Это была длинная история, по схеме схожая с историей Иова. Божьим попущением Анна Чилляг отличалась слабой волосистостью. Весь городок сочувствовал напасти, которую ей прощали, ибо принималась во внимание ее безупречная жизнь, хотя совсем без причины такое тоже не бывает. И вот благодаря жарким молитвам с головы ее снято было проклятие, Анна Чилляг сподобилась благодати познания, получила знамения и указания и приготовила препарат, снадобье чудесное, каковое вернуло ее голове урожайность. Она стала обрастать волосами, но этим дело не ограничилось. Муж ее, братья, кузены с каждым днем тоже оплюшивались тучным мехом растительности. На другой странице Анна Чилляг была показана через шесть недель после откровения ей рецепта в окружении братьев, свояков и племянников — мужей, бородатых по пояс и усатых, и можно было только дивиться зримой этой вспышке неподдельной медвежьей мужественности. Анна Чилляг осчастливила весь городишко, на каковой снизошла истинная благодать в образе шевелюр волнистых и грив громадных и коего жители мели землю бородами, широкими, точно мётлы. Анна Чилляг стала апостольшей косматости. Осчастливив родимое гнездо, она возжаждала осчастливить целый мир и просила, приохочивала, умоляла каждого принять во спасение сей дар Божий, сей эликсир чудесный, коего лишь она одна знала тайну.
Эту историю я прочитал через плечо Адели, и внезапно пронзила меня и охватила огнем невероятная мысль. Это же была Книга, ее последние страницы, ее неофициальное приложение, тыльный флигель, набитый мусором и рухлядью!

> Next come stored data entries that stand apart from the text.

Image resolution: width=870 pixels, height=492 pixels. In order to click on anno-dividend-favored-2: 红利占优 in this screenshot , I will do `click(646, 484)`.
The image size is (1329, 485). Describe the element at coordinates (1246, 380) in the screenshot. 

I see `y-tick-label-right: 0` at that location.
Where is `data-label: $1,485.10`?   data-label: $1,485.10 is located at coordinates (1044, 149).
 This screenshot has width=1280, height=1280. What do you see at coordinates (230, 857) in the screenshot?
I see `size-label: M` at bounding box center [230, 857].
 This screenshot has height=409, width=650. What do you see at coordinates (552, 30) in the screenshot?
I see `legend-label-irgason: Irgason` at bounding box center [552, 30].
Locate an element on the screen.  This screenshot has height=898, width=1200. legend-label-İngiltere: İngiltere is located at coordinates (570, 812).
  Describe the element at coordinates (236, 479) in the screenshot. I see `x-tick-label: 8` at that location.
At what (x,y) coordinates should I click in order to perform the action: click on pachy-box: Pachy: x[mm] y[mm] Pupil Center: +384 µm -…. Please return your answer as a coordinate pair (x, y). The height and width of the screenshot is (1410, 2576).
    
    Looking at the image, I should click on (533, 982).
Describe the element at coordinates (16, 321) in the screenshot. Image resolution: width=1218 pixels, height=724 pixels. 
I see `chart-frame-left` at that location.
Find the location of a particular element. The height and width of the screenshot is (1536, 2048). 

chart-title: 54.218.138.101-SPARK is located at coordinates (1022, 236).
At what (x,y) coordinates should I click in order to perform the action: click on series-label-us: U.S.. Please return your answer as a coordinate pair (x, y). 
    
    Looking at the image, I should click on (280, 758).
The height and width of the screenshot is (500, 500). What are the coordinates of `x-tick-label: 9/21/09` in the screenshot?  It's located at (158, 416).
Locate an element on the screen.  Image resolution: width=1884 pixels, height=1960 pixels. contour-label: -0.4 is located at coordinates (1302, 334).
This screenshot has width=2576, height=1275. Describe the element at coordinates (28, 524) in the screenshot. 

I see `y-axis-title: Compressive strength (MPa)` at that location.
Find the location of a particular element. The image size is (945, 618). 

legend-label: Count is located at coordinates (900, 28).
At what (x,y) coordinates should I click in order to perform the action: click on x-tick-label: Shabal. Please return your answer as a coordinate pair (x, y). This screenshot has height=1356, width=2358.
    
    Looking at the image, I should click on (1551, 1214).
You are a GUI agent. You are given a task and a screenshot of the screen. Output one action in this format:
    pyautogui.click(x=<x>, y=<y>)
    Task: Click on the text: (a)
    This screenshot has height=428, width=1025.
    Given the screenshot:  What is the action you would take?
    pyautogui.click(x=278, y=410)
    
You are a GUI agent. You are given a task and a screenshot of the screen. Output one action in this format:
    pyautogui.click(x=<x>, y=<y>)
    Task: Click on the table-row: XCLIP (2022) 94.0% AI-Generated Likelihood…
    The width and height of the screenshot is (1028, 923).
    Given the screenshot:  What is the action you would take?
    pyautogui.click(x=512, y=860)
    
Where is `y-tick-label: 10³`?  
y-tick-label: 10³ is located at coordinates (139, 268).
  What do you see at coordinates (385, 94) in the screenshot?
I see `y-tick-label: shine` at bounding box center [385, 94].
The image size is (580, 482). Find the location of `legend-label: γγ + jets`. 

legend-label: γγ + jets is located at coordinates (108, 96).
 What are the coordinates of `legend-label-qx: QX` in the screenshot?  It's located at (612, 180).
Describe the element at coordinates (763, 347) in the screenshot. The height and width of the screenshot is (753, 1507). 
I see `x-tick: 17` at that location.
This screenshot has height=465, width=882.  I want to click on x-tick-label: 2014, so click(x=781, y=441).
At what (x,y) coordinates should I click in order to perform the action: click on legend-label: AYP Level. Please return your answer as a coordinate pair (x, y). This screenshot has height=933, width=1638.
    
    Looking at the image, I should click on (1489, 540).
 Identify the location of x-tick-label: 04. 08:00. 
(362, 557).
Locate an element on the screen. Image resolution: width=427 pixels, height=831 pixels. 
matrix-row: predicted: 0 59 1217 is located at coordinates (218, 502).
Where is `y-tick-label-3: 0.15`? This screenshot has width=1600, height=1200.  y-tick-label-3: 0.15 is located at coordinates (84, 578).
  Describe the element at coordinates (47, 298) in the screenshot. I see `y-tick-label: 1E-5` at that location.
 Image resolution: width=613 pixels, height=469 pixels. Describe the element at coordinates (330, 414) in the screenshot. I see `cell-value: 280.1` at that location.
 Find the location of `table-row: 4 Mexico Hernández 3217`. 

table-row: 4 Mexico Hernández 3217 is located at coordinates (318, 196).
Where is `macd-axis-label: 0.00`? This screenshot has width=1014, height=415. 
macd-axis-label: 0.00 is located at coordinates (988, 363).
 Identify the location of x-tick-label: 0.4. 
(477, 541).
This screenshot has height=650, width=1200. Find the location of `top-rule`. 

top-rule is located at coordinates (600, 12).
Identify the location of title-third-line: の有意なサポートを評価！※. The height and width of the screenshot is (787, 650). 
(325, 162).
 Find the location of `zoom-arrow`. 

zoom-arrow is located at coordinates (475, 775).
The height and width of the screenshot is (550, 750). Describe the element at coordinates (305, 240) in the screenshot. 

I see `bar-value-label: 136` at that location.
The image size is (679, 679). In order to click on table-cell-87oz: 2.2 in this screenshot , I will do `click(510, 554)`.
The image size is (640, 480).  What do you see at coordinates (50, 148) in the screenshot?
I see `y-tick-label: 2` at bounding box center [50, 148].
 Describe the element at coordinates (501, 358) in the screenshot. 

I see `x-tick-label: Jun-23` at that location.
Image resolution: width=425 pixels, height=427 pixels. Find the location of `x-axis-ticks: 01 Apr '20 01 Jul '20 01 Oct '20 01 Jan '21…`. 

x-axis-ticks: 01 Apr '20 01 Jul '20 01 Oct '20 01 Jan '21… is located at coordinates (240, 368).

Фрагменты радуги завертелись в мелькающих обоях, я вырвал из рук Адели растрепанные страницы и, не владея собственным голосом, выдохнул: — Где ты взяла эту книжку?
— Дурачок, — сказала она, пожав плечами, — она же тут всегда лежит, и каждый день мы выдираем из нее листки — мясо из лавки и отцу завтрак заворачивать...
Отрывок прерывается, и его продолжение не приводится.